En 1996, la planta de producción de Vigo empezó a producir el Peugeot Partner y el Citroën Berlingo, los primeros vehículos comerciales de su segmento en ser diseñados como modelos independientes y no como simples derivados de turismo.

De este modo, la instalación fabril olívica se convirtió en el epicentro de un cambio en el concepto de vehículo comercial que tendría continuidad con la posterior incorporación de diferentes modelos, un incremento de la flexibilidad industrial y de su capacidad productiva, con la introducción de nuevas técnicas de trabajo como el aprovisionamiento ‘just in time’, que implica una mayor coordinación logística.

Además, en cinco años, la planta se dotó de nuevas tecnologías de automatización y, al tiempo, se ampliaron y modernizaron instalaciones, con la construcción de un nuevo taller de ensamblado de carrocerías, que aumentó considerablemente la capacidad de las líneas.

Posteriormente, ya en 2002, se empezó a producir la segunda generación del Peugeot Partner y del Citroën Berlingo, mientras que en 2008 se revisaron a fondo los dos modelos.
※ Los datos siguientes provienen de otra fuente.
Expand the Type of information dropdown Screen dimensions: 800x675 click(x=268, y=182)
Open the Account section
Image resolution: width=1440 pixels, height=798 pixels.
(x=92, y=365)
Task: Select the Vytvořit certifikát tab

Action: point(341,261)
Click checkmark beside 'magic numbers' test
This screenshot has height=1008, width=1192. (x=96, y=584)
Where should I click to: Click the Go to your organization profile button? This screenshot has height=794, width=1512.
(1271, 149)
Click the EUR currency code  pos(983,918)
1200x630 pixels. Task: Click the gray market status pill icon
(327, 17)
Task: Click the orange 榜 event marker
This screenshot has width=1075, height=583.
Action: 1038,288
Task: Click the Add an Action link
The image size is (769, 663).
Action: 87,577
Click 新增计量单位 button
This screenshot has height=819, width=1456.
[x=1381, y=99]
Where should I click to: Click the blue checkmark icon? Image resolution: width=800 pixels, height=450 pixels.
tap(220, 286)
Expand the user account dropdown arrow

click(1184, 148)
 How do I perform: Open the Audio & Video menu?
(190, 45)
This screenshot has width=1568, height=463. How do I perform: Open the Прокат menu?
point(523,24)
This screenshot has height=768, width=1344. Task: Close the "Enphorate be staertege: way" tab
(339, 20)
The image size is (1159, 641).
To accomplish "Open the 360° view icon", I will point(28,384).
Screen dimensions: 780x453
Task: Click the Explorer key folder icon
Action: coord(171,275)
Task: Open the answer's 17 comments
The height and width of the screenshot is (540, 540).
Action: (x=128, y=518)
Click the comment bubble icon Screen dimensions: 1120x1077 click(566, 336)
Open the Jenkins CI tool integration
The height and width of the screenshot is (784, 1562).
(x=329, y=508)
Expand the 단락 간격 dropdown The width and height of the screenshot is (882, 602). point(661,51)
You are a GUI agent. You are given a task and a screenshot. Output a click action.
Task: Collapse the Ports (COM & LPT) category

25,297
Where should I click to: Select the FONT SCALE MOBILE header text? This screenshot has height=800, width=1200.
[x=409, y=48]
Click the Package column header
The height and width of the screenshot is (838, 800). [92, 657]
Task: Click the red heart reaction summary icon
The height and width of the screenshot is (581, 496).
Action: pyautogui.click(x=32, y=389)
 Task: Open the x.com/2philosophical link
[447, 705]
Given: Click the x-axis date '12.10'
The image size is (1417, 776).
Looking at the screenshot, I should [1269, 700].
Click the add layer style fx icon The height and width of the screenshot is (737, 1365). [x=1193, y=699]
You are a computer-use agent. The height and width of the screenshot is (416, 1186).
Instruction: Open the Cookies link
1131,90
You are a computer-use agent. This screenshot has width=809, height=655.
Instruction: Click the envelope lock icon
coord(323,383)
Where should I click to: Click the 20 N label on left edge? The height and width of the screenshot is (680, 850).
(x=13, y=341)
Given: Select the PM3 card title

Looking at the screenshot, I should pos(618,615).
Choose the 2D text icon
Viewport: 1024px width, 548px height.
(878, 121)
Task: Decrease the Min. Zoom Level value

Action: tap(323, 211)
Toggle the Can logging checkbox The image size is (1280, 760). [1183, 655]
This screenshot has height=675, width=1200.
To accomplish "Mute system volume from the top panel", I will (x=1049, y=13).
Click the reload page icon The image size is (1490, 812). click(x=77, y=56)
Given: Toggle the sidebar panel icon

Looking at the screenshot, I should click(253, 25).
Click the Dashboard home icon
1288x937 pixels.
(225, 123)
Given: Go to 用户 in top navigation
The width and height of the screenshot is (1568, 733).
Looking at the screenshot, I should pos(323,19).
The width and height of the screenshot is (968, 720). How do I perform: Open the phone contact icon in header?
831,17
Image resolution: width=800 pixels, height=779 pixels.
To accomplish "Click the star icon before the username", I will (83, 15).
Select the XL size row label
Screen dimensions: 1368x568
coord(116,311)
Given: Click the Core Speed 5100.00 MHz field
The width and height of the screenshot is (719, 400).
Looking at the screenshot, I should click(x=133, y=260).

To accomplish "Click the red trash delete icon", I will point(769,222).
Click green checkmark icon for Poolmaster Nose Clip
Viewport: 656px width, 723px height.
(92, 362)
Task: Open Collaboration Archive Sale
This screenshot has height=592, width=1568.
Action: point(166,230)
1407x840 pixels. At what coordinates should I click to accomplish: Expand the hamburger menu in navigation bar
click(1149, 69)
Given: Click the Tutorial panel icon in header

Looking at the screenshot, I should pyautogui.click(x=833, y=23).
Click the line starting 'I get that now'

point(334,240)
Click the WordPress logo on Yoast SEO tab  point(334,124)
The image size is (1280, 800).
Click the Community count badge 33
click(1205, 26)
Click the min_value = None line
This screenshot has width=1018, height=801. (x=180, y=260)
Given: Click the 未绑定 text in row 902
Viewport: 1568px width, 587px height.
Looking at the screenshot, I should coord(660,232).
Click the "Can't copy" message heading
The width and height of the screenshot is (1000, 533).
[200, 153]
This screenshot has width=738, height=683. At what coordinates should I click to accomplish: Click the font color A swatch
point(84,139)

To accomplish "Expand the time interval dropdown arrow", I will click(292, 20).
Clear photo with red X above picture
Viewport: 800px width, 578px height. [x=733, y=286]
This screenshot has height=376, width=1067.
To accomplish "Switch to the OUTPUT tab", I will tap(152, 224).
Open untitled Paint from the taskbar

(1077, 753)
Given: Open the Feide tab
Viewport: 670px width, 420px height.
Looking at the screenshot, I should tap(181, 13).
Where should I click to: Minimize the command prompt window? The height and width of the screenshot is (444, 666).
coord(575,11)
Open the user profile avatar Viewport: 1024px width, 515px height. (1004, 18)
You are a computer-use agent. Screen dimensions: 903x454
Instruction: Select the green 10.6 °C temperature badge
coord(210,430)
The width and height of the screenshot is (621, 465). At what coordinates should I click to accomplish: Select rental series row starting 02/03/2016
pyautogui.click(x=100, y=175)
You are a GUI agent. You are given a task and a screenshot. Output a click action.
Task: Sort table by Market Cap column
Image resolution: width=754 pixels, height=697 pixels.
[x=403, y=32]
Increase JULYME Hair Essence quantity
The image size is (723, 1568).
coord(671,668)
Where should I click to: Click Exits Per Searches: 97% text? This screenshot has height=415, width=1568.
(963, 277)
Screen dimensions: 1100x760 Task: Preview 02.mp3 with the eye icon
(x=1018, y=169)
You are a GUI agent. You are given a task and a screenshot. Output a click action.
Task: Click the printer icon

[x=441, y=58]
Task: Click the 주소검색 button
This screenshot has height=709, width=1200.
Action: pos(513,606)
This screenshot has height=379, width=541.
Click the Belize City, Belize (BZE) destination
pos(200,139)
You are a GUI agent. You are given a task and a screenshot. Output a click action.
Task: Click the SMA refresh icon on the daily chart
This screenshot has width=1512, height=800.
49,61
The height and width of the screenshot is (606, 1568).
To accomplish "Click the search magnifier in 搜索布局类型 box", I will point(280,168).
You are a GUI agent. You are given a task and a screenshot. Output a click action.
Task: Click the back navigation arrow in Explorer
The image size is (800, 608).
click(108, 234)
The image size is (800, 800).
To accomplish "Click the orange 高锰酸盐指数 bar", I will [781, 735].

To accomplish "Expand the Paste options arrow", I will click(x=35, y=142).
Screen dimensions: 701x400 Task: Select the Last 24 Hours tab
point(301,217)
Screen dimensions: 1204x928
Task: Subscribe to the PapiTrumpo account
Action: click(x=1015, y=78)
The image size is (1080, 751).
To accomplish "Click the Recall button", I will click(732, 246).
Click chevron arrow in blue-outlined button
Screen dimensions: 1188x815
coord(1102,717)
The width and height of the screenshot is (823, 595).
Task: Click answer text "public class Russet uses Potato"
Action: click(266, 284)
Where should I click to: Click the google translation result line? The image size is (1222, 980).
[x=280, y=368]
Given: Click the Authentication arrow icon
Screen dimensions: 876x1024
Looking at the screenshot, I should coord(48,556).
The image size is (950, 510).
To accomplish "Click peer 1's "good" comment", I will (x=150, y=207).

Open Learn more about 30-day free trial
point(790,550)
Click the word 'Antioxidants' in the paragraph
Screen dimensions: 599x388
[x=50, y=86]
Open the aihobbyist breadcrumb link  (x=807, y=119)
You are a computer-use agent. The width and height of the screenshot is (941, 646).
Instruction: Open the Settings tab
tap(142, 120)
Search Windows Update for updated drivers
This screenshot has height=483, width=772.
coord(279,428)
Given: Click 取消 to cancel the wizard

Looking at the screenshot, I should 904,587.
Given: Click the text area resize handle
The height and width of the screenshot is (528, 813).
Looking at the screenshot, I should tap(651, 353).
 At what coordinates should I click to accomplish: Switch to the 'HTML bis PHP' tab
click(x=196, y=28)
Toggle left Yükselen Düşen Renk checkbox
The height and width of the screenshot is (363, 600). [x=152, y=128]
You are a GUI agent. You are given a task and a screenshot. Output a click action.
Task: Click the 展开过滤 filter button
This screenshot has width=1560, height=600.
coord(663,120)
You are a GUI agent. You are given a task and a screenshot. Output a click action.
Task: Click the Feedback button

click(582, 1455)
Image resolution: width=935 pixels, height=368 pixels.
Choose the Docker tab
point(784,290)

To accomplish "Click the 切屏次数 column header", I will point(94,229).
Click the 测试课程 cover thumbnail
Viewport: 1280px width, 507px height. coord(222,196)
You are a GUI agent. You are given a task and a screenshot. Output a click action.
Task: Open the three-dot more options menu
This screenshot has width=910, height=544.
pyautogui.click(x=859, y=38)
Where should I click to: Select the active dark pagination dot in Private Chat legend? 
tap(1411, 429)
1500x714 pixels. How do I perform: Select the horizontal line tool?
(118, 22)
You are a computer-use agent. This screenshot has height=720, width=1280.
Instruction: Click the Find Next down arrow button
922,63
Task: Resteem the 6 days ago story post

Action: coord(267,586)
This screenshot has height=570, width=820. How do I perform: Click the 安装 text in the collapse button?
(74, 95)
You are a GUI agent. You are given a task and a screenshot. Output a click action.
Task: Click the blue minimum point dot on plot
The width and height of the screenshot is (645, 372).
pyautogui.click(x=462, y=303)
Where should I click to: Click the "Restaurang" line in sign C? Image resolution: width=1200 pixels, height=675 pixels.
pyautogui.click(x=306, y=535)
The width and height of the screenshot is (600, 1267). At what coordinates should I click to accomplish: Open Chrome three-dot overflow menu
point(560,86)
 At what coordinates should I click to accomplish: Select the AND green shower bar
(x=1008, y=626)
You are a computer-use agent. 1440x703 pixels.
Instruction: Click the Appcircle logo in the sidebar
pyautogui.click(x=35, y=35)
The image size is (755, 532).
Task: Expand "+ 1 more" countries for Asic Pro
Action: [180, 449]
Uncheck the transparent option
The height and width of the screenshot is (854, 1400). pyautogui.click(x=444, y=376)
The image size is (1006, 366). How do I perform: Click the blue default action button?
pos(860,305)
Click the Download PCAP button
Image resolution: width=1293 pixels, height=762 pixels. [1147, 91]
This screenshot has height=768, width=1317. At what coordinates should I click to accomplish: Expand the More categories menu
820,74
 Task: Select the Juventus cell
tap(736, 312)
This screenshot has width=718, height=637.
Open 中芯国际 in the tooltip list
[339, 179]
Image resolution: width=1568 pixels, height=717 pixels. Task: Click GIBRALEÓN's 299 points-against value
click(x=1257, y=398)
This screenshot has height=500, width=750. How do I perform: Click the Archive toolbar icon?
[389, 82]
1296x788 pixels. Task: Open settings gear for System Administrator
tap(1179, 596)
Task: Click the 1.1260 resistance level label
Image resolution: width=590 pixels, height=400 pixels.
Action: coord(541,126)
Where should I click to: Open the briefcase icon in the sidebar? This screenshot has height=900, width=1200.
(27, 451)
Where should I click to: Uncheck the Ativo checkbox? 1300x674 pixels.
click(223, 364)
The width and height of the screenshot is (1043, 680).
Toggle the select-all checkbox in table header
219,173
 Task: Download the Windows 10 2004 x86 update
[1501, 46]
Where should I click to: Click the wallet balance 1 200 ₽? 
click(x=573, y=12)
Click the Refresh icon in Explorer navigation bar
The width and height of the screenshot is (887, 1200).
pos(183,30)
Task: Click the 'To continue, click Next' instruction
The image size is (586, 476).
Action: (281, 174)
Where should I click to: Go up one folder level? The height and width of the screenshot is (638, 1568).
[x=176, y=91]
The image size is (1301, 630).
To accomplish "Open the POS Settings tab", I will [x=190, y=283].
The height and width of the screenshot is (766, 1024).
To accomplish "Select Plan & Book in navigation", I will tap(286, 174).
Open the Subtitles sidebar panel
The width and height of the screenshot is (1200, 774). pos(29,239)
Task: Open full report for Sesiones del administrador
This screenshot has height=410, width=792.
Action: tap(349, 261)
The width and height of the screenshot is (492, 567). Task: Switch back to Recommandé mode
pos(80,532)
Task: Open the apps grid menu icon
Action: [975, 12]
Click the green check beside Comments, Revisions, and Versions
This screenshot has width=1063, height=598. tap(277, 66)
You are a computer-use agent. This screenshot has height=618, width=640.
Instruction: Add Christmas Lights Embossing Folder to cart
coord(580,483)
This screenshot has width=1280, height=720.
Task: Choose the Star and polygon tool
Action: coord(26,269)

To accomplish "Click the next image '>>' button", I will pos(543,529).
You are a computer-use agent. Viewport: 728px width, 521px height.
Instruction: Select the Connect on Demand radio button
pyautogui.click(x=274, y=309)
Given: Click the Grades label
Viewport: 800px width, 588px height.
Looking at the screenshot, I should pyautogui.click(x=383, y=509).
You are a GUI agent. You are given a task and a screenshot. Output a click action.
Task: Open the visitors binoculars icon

En 2018, coincidiendo con su 60 aniversario, el Centro de Vigo asumió el reto de fabricar una nueva generación de vehículos comerciales y polivalentes, con la visión puesta en la electrificación del reparto urbano de mercancías, cuyas baterías se ensamblan en el Taller de Baterías vigués, implantado sobre una superficie de 3.500 m².

Esta instlación cuenta con 150 empleados y tiene un potencial de 20 baterías/hora, de tal modo que estos dispositivos entran en la cadena de producción en la línea de motores, para su montaje junto a los elementos mecánicos.

De este modo, la instalación de Vigo sigue poniéndose al día.